L'acteur américain Tom Hanks à Florence en mai 2015 pour le film Inferno.

L'acteur américain Tom Hanks à Florence en mai 2015 pour le film Inferno. - Tiziana Fabi - AFP

C'est la troisième fois que l'acteur offre une machine à expresso aux journalistes qui couvrent la Maison-Blanche.
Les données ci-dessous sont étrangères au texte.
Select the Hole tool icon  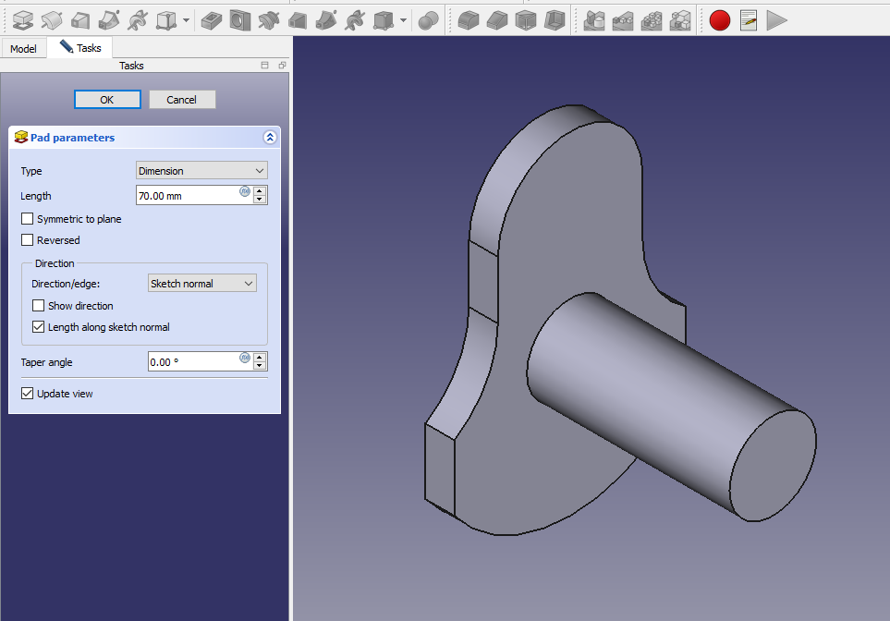(x=240, y=19)
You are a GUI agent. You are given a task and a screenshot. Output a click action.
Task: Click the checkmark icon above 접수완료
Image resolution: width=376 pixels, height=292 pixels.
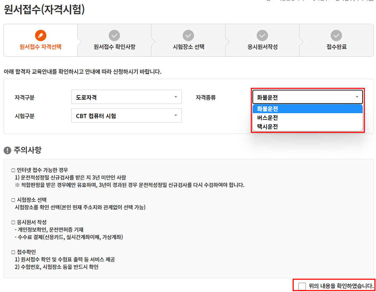pyautogui.click(x=336, y=35)
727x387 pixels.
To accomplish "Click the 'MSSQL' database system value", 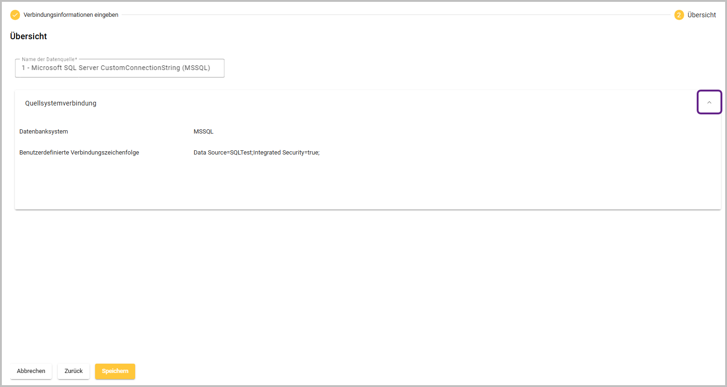I will (x=203, y=132).
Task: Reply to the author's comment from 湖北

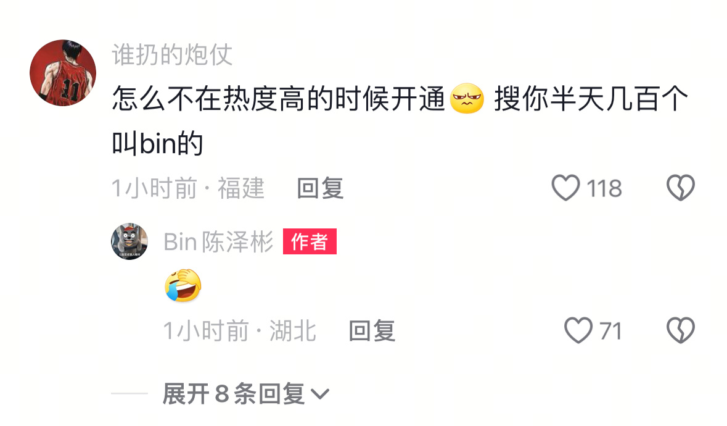Action: coord(372,331)
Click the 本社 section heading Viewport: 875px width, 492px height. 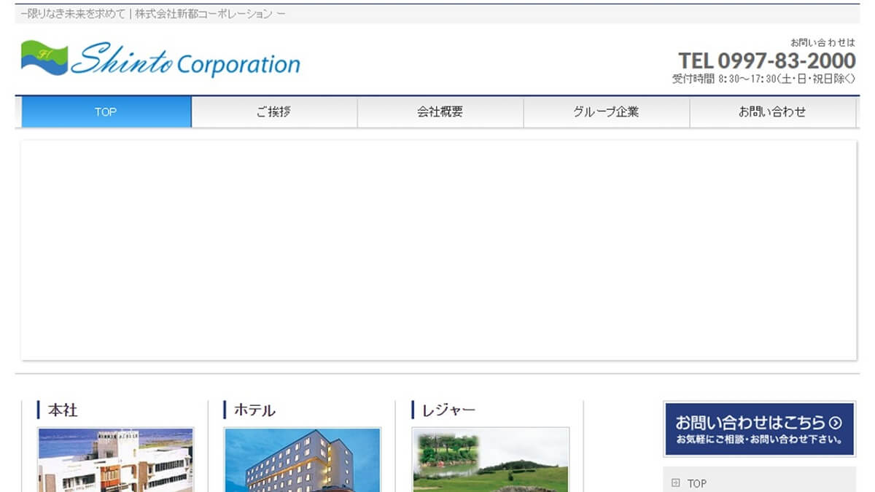point(63,410)
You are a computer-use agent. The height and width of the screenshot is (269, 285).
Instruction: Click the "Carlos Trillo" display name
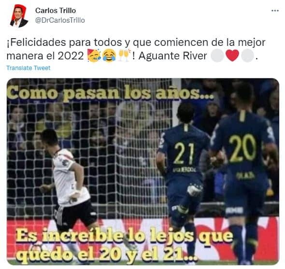pos(56,11)
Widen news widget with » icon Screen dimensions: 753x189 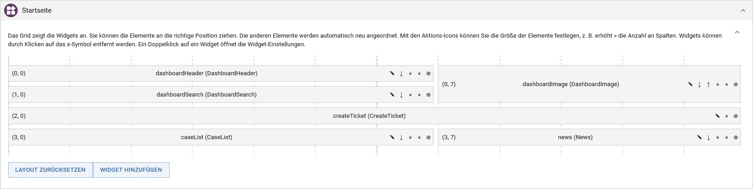point(718,137)
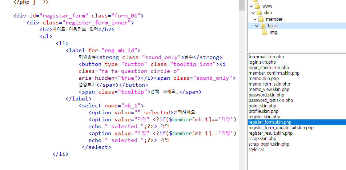Click the open basic folder icon

point(262,26)
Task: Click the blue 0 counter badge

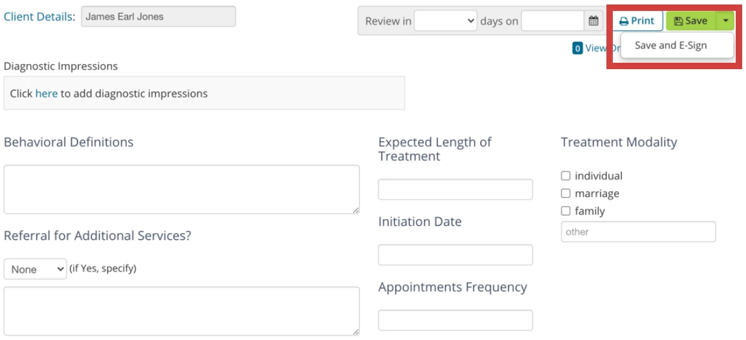Action: [577, 48]
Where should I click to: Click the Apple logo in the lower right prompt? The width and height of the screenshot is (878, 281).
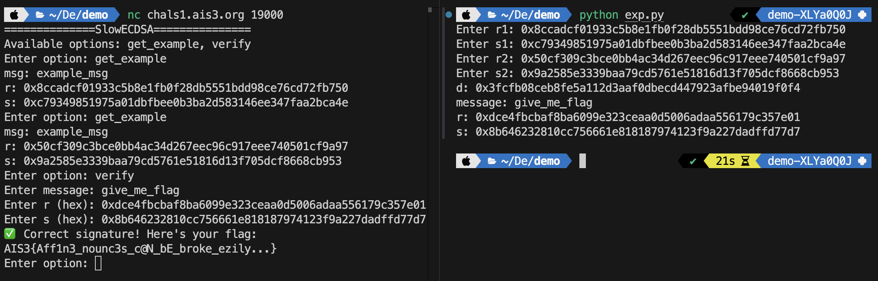pyautogui.click(x=466, y=161)
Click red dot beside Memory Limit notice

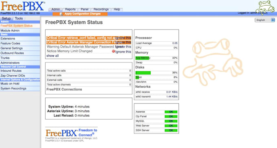(113, 51)
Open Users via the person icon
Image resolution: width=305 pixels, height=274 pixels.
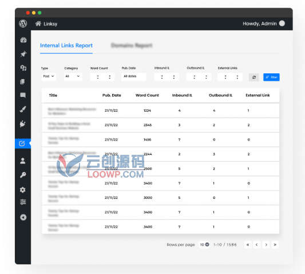click(x=23, y=161)
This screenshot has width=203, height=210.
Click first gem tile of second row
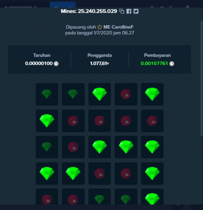(47, 121)
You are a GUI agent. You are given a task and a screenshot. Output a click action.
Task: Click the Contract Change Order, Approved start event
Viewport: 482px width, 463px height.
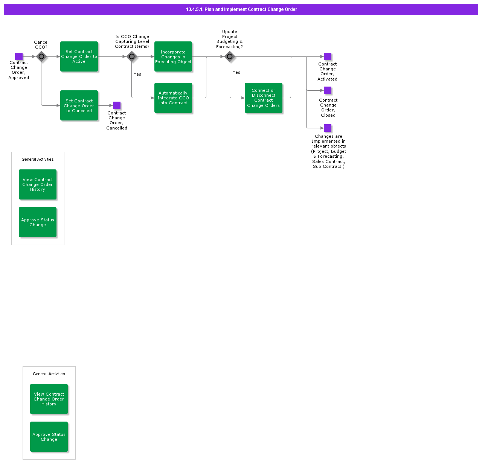point(19,56)
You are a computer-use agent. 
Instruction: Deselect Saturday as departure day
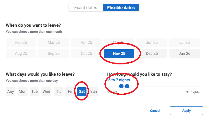82,91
Cette année, il les a encouragés à "poursuivre le combat pour la vérité".

L'acteur américain Tom Hanks a offert jeudi une nouvelle machine à expresso aux journalistes couvrant la Maison Blanche, les appelant à poursuivre "le juste combat pour la vérité, la justice et la tradition américaine".
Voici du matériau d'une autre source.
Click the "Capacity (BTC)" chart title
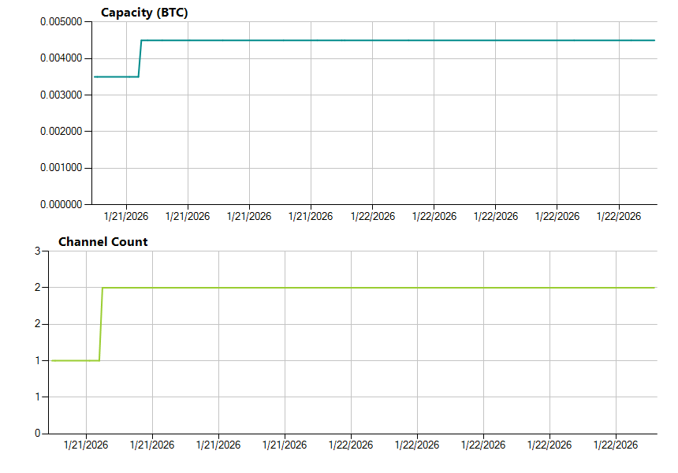678x473 pixels. click(x=144, y=13)
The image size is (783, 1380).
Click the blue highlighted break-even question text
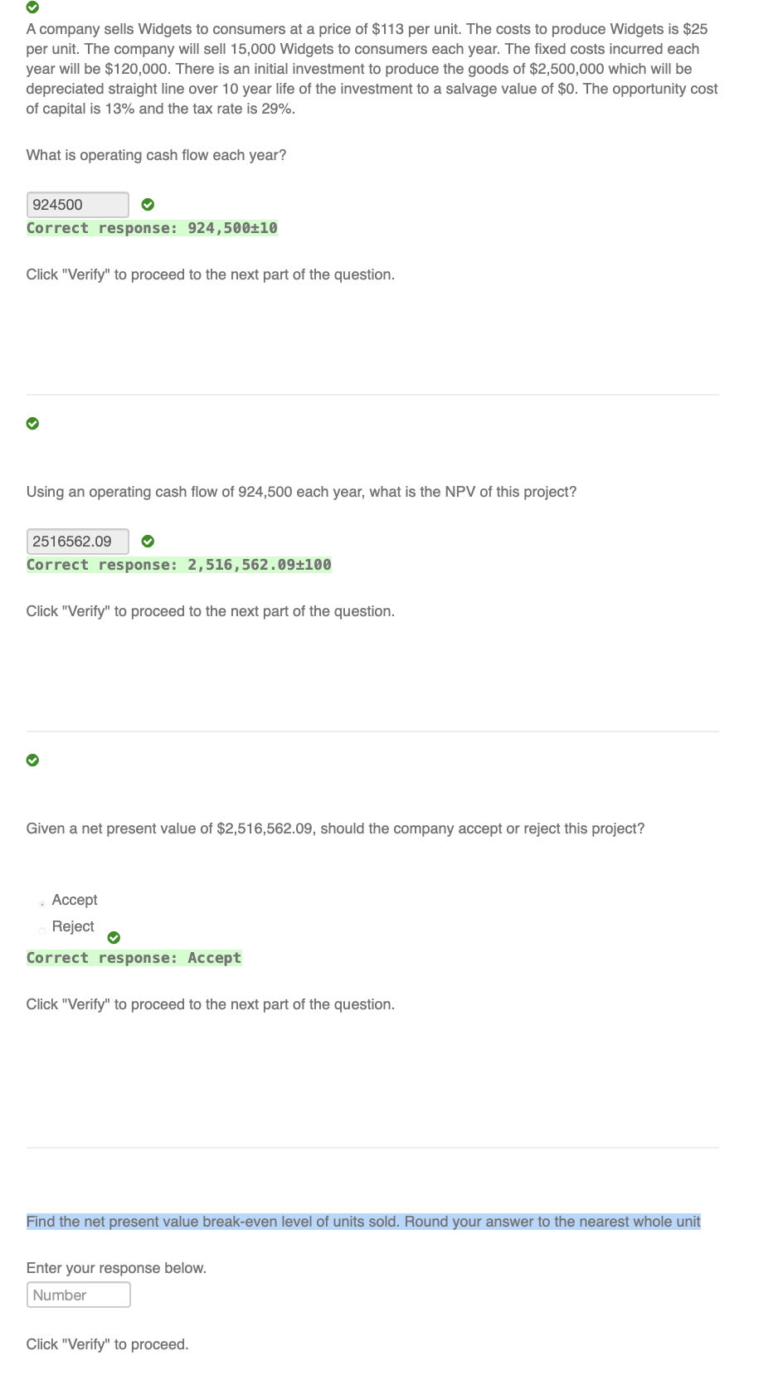pyautogui.click(x=363, y=1221)
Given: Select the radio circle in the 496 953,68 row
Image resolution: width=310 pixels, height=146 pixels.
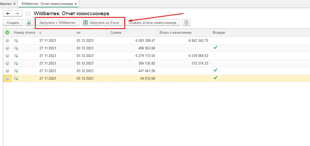Looking at the screenshot, I should [7, 48].
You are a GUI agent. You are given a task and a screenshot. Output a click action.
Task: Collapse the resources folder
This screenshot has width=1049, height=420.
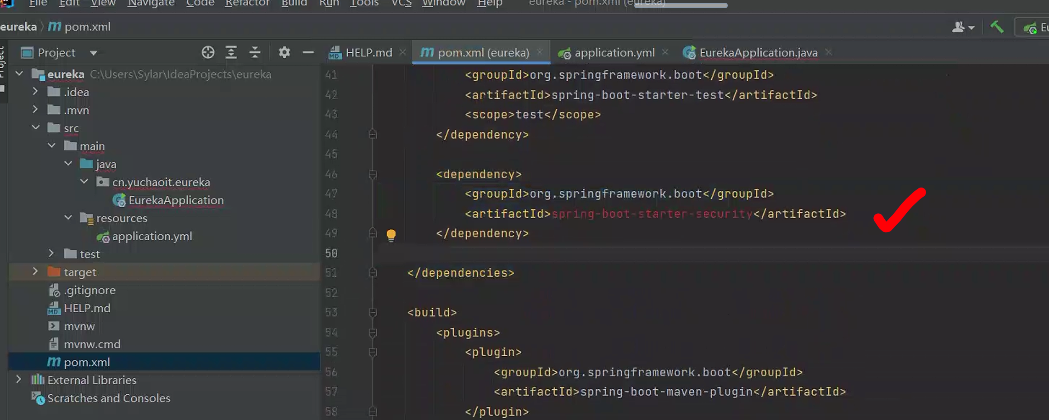tap(68, 218)
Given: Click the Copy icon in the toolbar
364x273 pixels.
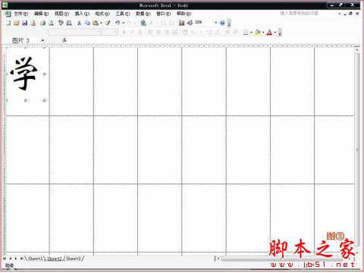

Si les mots du célèbre comédien résonnent avec une force particulière sous la présidence de Donald Trump, connu pour ses attaques virulentes contre la presse, c'est en fait la troisième fois qu'il régale les journalistes, qui travaillent dans une salle exiguë et sombre, du délicat parfum d'un café chaud.
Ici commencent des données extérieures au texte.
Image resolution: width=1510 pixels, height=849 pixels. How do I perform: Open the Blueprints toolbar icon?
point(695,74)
Il avait offert la première machine sous la présidence du républicain George W. Bush (2001-2009), après avoir été surpris d'apprendre qu'il n'en avaient pas. Puis une deuxième en 2010, sous Barack Obama, constatant que son premier cadeau avait vécu et tançant, plaisantin, les journalistes pour leur mauvais entretien.

"Poursuivez le juste combat pour la Vérité"

Cette fois, il a accompagné son cadeau d'un mot tapé à la machine et illustré d'une gravure montrant des soldats américains.

"Aux journalistes de la Maison-Blanche. Poursuivez le juste combat pour la Vérité, la Justice et la Tradition Américaine. Surtout la Vérité", a-t-il écrit, signant de son nom.

En campagne et depuis la Maison-Blanche, Donald Trump dénonce à l'envi des médias généralistes "malhonnêtes". Il a qualifié certains d'entre eux d'"ennemis du peuple" américain, tandis que son proche conseiller et stratège Stephen Bannon parle lui de "parti de l'opposition".

Rompant avec une longue tradition, le 45e président des Etats-Unis a annoncé le week-end dernier qu'il ne participerait pas au dîner annuel des correspondants de la Maison-Blanche, le 29 avril, expliquant plus tard qu'il ne voulait pas être "hypocrite".